Helen continued; say to Jesus, ‘What lie have I been believing about you?’ Even as I asked the question I knew the answer, and had identified it before as the lie that had resulted in my being admitted to hospital for four months, terrified that I’d fallen away from Jesus. ‘The lie is that he’ll lose me’. Saying it out loud though somehow called it out, as it showed it for what it was and took the power out of it. I think I then renounced the lie and declared the truth that Jesus will keep me to the end, and will never let me out of his grasp.
At about this point there was a picture of a huge hammer, enormous and heavy, but God could pick it up as if it weighed nothing and smash to pieces the stone wall, the lies I’d believed about Him.
Helen said, ‘open your mouth’. I opened it, wide, and as I did so shrieked out loads more pain. She then said, ‘now breath in’. At this moment I had a picture of a lion, like Aslan. He opened his mouth and breathed over me, and as he did so I breathed in, knowing I was breathing in God’s Spirit.
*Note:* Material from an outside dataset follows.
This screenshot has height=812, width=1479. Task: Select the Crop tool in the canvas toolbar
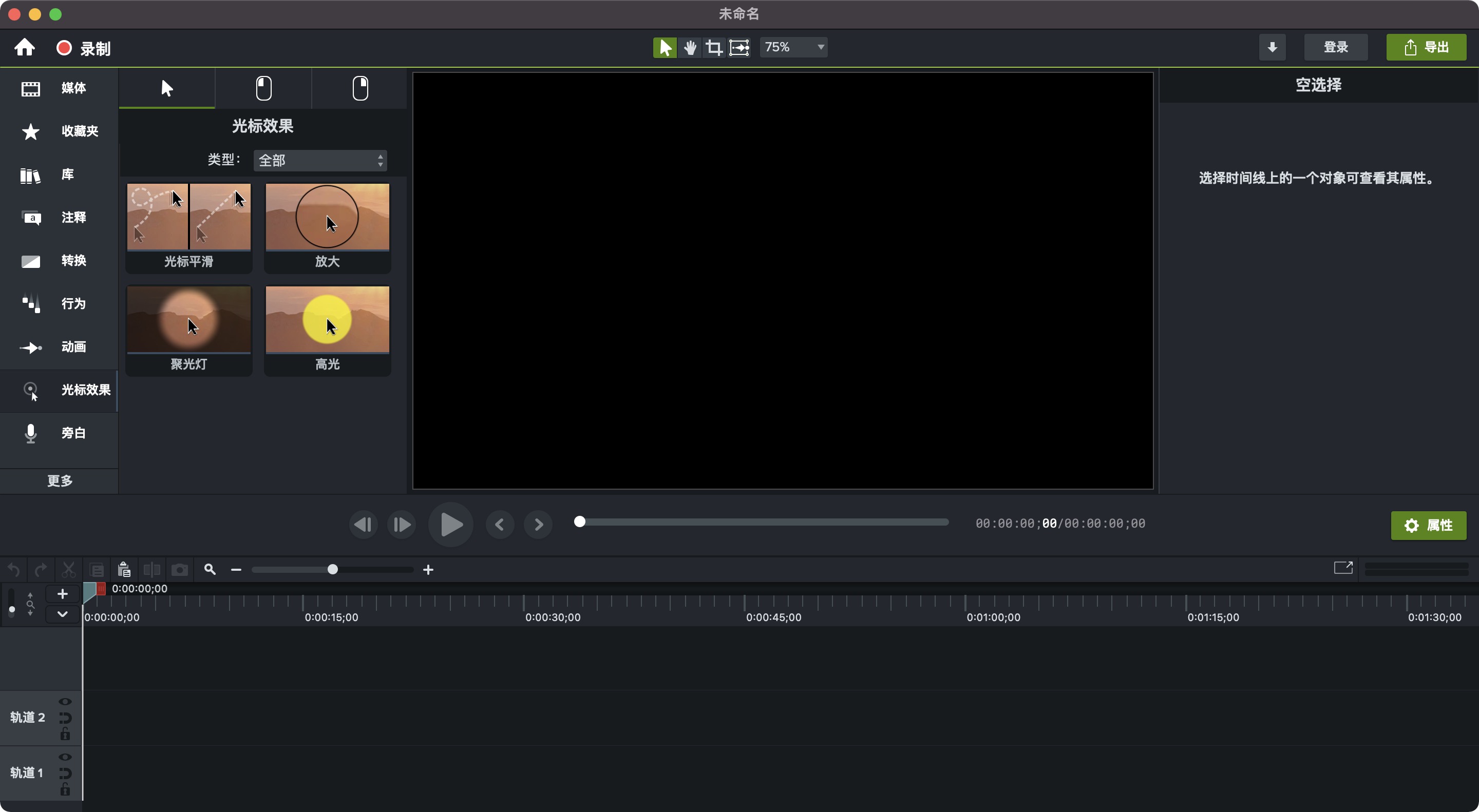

A few moments later, I said ‘Oh, that’s funny’ ; and Helen said, ‘sometimes he does things like this, stay with it’. I said, ‘there’s a fish; I think I’m a fish…!’ I had this very peculiar sense that I was a fish, writhing around in the water. ‘I’m stuck’, I said, ‘I’m stuck in the net!’ This wasn’t scary or alarming, but just a rather curious situation. Then it occurred to me what it meant. ‘Oh’, I said, ‘I’m stuck in the net. So I couldn’t get out even if I wanted to!’. This of course was a picture Jesus gave me of how he had caught me in his net, and I was so securely ‘caught’ that even if I wanted to get out I couldn’t! Let alone fall away unwittingly. The perspective then changed slightly, as I thought, well I don’t want to be stuck in the net, I want to be on the boat! With Jesus and the disciples. I can’t remember exactly what happened next, and how I came to be on the boat is rather hazy. I guess it’s an ongoing journey, and as I get to know Jesus bit by bit, calling out the lies, I will learn more to live out of the sure reality that I am seated with Jesus in the heavenly realms.
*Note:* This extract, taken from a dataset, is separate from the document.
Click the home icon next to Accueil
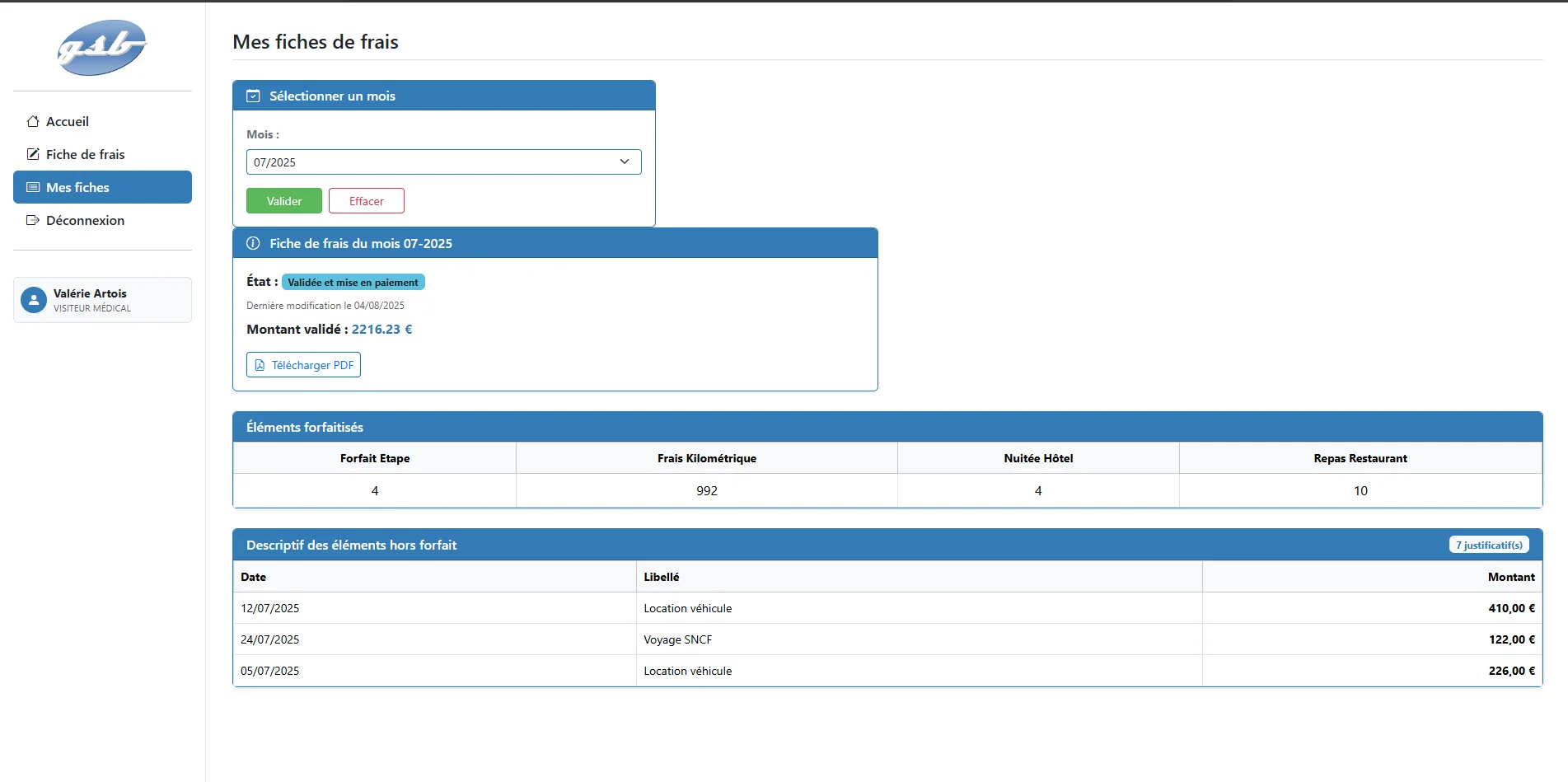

My final ‘view’ though was from the boat; looking out over calm waters.
After this I spent some time walking and dancing in the Spirit, whilst Helen sat on a bench nearby (everyone else had left by this point and were busy packing up their tents!). This made me recall David dancing in the Spirit in the Old Testament. Eventually Helen needed to leave as well, and she left me sat at a picnic bench to finish the lunch I’d started several hours before…!
In case I was in any doubt as to what had happened to me, there on the table was a boiled sweet with the word ‘re-boot’ written on it. I laughed. At the time I hardly needed any more pointers that this had all been from God, but it was nice to have something to keep as a souvenir!

** ** **
For anyone who would like to read more about the Biblical basis for this kind of inner-healing ministry, I have been recommended the book ‘Agnes Sanford and Her Companions: The Assault on Cessationism and the Coming of the Charismatic Renewal’, by William L. Arteaga. I’ve not started it yet but planning to read it, if anyone wants to read with me!